Startups Anonymous Est. 2013 · Read-only archive
Questions

How many customer interviews did you run before you found a decent product idea?

Anybody out there, who uses idea extraction via customer interviews in order to find a problem worth solving? If so, what are your experiences? How many interviews have you conducted before you came up with a problem hypothesis that finally proved to be a gold mine?

What industries and company sizes did you approach for idea extraction? What have your experiences and learnings been so far?

11 answers from the community

AAnonymous· Jan 23, 2015

20

AAnonymous· Jan 23, 2015

Wow, that's not many at all. What type oft customer problem did you discover?

AAnonymous· Jan 25, 2015

Hospitals.

AAnonymous· Jan 23, 2015

8

AAnonymous· Jan 23, 2015

8 only? I'm deeply impressed. What industrie did you approach? What was the idea like?

AAnonymous· Jan 23, 2015

How many have you done, OP? Are you just randomly going to people to ask questions or do you already have an idea and just want to extract the valuable features?

AAnonymous· Jan 24, 2015

Does this type of behavior prove that you're in it for the

money only ? Sounds like it.

AAnonymous· Jan 24, 2015

Your questions seem overly general.

The customer interview process is generally to validate a potential business thesis - not to identify potential business per se.
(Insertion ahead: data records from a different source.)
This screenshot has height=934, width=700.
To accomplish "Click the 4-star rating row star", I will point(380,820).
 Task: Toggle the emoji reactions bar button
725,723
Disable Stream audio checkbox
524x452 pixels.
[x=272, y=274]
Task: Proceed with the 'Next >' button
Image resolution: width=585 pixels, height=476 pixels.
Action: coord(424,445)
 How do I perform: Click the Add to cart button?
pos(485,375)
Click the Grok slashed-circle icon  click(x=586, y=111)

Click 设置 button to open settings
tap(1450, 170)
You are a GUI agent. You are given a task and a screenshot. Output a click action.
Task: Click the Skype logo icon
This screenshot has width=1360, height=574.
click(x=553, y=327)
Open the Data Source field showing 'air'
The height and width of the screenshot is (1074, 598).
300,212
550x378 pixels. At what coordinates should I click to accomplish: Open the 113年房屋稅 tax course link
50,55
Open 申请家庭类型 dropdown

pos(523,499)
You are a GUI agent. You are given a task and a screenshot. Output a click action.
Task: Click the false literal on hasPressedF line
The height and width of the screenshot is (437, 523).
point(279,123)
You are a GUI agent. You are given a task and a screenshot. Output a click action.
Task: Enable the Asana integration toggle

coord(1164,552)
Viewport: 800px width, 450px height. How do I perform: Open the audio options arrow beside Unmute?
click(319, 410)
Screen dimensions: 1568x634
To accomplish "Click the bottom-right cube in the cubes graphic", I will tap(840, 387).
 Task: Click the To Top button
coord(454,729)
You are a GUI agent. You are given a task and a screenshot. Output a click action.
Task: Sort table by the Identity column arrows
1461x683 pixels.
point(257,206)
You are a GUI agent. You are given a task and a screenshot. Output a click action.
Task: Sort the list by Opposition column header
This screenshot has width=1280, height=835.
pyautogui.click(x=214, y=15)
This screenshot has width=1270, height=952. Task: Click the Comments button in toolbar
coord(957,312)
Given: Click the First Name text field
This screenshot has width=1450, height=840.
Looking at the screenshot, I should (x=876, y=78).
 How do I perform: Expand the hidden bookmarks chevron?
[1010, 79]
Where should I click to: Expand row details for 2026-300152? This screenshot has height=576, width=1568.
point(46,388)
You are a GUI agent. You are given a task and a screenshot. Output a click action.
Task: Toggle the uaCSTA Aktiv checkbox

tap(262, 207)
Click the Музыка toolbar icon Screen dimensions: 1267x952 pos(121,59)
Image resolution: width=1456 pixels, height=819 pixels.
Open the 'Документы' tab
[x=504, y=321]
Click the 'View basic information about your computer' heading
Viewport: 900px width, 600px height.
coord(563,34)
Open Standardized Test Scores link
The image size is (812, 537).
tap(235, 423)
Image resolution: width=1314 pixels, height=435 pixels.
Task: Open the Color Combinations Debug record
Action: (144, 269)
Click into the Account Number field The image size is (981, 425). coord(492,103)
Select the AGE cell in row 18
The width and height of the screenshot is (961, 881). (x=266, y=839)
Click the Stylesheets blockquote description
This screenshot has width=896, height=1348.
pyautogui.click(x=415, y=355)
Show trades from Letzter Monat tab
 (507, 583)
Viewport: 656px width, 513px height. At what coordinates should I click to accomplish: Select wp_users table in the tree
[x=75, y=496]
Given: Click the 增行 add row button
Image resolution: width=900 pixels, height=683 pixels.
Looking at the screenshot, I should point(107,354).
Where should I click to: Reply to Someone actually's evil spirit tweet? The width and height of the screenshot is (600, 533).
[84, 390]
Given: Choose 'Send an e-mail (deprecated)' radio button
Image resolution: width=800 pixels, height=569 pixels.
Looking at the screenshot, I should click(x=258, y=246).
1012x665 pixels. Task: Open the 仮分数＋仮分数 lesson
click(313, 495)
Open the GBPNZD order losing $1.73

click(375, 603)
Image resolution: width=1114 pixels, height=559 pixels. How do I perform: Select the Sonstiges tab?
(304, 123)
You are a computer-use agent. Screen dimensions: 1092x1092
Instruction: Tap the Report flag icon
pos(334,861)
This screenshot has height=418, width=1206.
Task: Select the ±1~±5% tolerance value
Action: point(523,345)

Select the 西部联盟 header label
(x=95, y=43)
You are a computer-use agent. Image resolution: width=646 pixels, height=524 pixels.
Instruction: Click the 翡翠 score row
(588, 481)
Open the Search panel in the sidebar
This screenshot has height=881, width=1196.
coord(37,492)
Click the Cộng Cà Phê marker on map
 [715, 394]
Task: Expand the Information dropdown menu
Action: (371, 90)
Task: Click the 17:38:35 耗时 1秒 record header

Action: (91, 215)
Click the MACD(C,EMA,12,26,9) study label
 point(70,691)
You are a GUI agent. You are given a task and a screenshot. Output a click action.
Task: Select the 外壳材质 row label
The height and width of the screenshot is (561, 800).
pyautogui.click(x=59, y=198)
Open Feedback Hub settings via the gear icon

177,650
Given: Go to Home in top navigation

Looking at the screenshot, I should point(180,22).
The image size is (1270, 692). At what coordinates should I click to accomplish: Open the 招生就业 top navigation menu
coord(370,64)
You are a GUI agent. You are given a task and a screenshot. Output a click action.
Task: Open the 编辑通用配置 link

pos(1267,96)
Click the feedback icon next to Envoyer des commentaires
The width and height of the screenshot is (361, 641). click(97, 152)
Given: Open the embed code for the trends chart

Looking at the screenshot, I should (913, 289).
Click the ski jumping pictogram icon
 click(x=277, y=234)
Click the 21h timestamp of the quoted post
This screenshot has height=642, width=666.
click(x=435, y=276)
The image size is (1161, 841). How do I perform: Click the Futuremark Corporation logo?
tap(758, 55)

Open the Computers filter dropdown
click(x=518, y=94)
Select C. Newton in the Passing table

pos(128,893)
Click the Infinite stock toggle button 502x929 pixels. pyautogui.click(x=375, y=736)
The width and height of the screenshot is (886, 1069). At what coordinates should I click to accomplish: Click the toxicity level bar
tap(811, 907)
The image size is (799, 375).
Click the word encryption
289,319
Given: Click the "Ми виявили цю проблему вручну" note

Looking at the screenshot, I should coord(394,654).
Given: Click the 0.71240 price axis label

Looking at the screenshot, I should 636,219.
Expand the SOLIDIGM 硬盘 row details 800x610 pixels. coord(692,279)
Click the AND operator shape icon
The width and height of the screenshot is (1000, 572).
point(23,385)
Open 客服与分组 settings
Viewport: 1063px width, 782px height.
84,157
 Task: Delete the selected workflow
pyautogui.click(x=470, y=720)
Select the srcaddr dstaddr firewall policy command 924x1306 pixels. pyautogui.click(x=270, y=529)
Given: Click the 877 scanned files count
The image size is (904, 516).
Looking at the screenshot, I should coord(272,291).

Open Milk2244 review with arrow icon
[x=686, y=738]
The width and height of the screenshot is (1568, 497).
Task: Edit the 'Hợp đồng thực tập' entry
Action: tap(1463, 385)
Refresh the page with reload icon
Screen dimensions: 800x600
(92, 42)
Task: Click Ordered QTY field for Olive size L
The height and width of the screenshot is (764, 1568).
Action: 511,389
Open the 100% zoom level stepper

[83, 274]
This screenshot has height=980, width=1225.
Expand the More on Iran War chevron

While I'm not going to say that you cannot find a viable business proposition that way, I will say that it is highly unlikely you can find a defensible, high value add, and cash flow positive business in that fashion.

Customers know what they want - and the result is that often the feedback you get will be contradictory: I want my cake and eat it too!

Equally I'd question the "gold mine" thesis. If you want money, open a hedge fund.

If you want to create value which may eventually be rewarded with monetary value - that's much more what a startup is really about.

AAnonymous· Jan 24, 2015

Pain points are everywhere .Open your eyes.

AAnonymous· Jan 24, 2015

I have talked with as many as 170+ to as few as 1. Just depends. Sometimes, a single client will pay you to solve a problem or develop a solution. Then you can take that to market. Other times, you are looking for something bigger to find a need then solve it. Just depends. It just depends on your goal.

AAnonymous· Jan 25, 2015

Customer interviews are extremely valuable to get input about an existing idea. Not to generate an idea.

Customer interviews can also be a great alternative to the MVP approach where you build crappy little MVPs that are too small to solve anyone's problem and don't tell you anything you need to know.